Many candidates focus solely on the Bluetooth pairing dialog without considering iOS Keychain or Android Keystore persistence of LTK (Long Term Key) values. The correct methodology involves performing a DFU (Device Firmware Update) while simultaneously simulating a phone migration via iTunes encrypted backup restoration. Testers must verify that the CGM sensor's Bonding flags in the GAP (Generic Access Profile) advertisement data remain consistent, ensuring that re-pairing triggers a Service Changed indication rather than a full re-calibration sequence. This requires inspecting the IRK (Identity Resolving Key) resolution process using Xcode Packet Logger to confirm that the peripheral recognizes the previously bonded host despite a new MAC address randomization scheme.

What is the systematic approach to testing edge-case glucose value transmission at the exact moment of sensor failure (error state 0x06: Sensor End of Life)?

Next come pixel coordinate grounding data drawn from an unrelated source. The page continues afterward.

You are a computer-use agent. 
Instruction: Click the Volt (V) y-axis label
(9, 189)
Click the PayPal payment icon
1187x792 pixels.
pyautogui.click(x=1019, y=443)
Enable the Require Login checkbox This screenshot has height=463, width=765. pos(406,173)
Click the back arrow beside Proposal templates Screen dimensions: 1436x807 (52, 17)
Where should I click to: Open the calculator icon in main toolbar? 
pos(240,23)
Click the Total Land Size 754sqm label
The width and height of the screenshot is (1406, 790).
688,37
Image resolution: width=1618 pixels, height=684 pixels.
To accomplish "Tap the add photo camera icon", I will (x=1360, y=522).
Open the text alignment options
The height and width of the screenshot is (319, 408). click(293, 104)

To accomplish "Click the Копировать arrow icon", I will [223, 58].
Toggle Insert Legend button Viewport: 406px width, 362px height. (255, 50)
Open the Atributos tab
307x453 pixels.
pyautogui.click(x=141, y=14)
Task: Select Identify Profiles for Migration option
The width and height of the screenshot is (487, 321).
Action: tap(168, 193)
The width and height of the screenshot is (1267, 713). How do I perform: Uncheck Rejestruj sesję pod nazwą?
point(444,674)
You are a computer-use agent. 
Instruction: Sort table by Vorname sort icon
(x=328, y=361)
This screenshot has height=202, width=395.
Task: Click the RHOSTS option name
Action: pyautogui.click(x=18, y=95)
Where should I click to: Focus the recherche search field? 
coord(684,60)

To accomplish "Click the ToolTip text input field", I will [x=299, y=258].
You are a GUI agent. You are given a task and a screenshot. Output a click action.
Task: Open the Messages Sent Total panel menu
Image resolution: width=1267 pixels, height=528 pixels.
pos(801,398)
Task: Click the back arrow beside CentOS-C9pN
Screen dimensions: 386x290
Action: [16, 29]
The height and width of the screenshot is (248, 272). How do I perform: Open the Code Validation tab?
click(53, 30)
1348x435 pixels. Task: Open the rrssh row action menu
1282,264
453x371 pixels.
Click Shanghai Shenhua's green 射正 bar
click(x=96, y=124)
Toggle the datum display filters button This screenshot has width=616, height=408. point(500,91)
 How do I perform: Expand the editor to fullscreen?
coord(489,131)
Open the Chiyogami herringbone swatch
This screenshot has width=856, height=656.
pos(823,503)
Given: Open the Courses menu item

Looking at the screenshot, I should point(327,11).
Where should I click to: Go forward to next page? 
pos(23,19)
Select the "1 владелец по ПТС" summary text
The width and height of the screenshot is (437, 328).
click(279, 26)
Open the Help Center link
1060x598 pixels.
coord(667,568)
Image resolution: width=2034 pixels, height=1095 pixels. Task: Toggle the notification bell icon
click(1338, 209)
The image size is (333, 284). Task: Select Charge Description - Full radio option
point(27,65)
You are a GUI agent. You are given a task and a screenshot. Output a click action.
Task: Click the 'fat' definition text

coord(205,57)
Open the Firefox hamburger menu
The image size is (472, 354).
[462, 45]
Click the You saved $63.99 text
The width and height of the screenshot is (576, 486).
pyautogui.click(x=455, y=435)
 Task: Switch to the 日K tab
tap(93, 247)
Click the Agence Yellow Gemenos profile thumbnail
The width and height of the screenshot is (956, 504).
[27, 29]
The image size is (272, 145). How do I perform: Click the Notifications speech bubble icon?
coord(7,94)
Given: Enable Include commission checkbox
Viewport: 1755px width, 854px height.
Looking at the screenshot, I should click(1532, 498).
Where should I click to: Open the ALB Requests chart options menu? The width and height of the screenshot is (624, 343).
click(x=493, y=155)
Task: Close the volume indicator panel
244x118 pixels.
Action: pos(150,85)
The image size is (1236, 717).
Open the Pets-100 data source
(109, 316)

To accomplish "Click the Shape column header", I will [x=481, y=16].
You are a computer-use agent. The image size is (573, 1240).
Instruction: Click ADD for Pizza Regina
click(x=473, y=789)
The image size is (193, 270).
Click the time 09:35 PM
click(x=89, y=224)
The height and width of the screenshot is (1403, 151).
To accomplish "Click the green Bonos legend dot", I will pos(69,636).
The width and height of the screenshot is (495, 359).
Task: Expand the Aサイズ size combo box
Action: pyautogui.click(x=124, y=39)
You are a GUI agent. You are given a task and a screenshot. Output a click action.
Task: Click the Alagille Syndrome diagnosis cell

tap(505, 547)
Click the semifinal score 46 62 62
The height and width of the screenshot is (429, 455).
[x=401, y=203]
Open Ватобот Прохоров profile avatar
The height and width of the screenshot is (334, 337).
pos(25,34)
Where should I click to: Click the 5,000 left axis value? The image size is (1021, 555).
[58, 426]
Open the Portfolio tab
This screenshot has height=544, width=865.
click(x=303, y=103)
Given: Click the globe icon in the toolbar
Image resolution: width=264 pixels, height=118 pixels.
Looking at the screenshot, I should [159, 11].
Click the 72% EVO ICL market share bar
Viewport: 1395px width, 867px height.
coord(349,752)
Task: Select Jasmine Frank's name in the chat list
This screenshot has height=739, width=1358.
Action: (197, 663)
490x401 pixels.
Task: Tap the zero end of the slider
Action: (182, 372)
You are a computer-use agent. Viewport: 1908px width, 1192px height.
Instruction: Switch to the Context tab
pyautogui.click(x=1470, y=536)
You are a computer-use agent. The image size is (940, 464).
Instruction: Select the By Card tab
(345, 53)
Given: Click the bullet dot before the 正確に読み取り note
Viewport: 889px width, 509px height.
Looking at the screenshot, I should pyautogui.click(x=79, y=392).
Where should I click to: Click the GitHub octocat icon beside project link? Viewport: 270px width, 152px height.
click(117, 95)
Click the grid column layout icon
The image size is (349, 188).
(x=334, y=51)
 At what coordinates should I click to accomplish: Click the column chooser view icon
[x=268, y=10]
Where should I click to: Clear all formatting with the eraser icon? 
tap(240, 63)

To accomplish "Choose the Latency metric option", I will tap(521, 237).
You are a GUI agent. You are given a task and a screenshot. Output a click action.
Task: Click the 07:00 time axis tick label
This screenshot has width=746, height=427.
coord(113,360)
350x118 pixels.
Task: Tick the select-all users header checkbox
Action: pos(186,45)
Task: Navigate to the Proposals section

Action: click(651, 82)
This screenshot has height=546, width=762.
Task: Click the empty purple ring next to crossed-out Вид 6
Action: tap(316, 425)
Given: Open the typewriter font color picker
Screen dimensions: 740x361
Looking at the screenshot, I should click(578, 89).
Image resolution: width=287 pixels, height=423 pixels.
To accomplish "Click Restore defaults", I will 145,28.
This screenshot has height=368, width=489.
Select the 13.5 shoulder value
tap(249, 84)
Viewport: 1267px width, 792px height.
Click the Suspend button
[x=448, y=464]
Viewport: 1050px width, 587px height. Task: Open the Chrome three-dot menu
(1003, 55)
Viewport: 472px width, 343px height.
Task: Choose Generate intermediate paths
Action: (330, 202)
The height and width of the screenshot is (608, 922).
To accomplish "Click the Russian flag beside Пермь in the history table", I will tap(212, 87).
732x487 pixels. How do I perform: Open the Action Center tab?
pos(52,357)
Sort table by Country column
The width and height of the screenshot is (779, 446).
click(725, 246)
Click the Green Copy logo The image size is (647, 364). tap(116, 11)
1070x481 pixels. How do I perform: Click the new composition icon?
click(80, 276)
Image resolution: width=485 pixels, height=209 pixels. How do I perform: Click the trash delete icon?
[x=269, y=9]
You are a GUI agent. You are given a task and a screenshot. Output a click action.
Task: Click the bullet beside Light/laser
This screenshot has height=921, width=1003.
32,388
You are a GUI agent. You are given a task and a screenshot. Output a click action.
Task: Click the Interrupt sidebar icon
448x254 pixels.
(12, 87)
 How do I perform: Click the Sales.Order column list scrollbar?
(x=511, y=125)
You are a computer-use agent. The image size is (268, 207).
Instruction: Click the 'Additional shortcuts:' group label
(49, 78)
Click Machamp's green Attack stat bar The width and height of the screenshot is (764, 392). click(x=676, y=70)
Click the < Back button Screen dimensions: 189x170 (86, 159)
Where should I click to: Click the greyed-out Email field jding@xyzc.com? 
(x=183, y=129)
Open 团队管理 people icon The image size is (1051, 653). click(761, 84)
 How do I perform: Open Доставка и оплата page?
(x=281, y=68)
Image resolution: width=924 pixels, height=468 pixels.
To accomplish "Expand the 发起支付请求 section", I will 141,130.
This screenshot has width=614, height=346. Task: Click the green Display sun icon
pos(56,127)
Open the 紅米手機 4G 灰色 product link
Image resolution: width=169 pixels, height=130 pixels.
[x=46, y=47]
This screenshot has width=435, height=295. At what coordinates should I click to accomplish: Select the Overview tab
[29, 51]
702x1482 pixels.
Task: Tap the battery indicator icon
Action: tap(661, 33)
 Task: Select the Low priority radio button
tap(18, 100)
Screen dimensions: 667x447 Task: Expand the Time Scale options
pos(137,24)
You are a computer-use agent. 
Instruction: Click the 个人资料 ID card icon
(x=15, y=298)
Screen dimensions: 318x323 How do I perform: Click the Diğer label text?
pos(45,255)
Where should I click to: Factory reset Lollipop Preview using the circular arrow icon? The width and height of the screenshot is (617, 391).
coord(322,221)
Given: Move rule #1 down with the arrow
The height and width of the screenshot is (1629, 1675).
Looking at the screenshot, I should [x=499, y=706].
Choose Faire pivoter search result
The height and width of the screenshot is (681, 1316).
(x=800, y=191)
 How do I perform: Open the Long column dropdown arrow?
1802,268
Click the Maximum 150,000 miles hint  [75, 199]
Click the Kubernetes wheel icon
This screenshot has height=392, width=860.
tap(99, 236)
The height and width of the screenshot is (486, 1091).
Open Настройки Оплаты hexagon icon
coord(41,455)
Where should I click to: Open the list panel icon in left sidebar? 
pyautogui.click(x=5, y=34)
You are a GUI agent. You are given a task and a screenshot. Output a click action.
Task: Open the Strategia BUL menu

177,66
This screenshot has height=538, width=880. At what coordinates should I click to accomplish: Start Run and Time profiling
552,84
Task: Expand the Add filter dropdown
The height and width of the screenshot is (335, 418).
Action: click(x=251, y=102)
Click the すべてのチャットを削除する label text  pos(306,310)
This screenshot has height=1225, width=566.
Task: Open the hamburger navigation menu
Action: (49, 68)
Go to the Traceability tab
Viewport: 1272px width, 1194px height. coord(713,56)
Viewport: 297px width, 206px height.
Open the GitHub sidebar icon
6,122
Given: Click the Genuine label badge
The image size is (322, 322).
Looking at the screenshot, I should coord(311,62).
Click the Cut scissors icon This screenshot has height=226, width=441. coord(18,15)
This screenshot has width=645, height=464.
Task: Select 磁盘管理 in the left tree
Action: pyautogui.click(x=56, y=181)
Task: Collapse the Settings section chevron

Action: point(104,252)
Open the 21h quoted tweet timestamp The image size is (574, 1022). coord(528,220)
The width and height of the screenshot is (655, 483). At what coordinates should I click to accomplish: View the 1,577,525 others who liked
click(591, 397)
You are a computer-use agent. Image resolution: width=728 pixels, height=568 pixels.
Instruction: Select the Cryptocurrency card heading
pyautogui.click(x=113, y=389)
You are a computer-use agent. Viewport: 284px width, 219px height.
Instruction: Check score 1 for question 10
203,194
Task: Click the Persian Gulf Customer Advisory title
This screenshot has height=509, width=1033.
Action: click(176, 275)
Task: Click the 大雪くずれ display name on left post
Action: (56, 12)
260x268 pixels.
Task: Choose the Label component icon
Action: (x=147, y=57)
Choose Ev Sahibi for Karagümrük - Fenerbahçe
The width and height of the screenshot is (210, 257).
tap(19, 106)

Novice testers often validate the happy path of continuous streaming but miss the State Machine transition validation. The correct approach requires manually triggering sensor expiration by accelerating the RTC (Real-Time Clock) on the BLE peripheral via manufacturer debug commands or by using expired test sensors. Testers must verify that the final Glucose Measurement characteristic notification arrives with the Time Offset field set to the expiration timestamp, followed immediately by a Record Access Control Point (RACP) indication of database reset. Crucially, they must confirm that the mobile app persists this final reading to Core Data or SQLite before the Disconnect event with reason code 0x08 (Connection Timeout), ensuring no "ghost" readings appear post-expiration that could trigger incorrect insulin dosing calculations.

How do you validate that the mobile application maintains time synchronization accuracy between the sensor's internal clock and the phone's wall-clock time across daylight saving time transitions?

This temporal boundary condition is frequently overlooked in medical device testing. Candidates must test by manually setting the iOS NSDate or Android System.currentTimeMillis() to 01:59 on the morning of a DST shift, then initiating a sensor session. The tester should verify that E2E (End-to-End) CRC (Cyclic Redundancy Check) validation passes for historical data retrieval requests spanning the 23-hour or 25-hour day. The systematic method involves capturing the Current Time Service (CTS) characteristic write operation, comparing the Adjust Reason bitmask (0x01 for manual time update, 0x04 for DST change), and ensuring the CGM trend graph renders the missing or duplicated hour without data interpolation artifacts that could mislead diabetic patients regarding their glucose trajectory.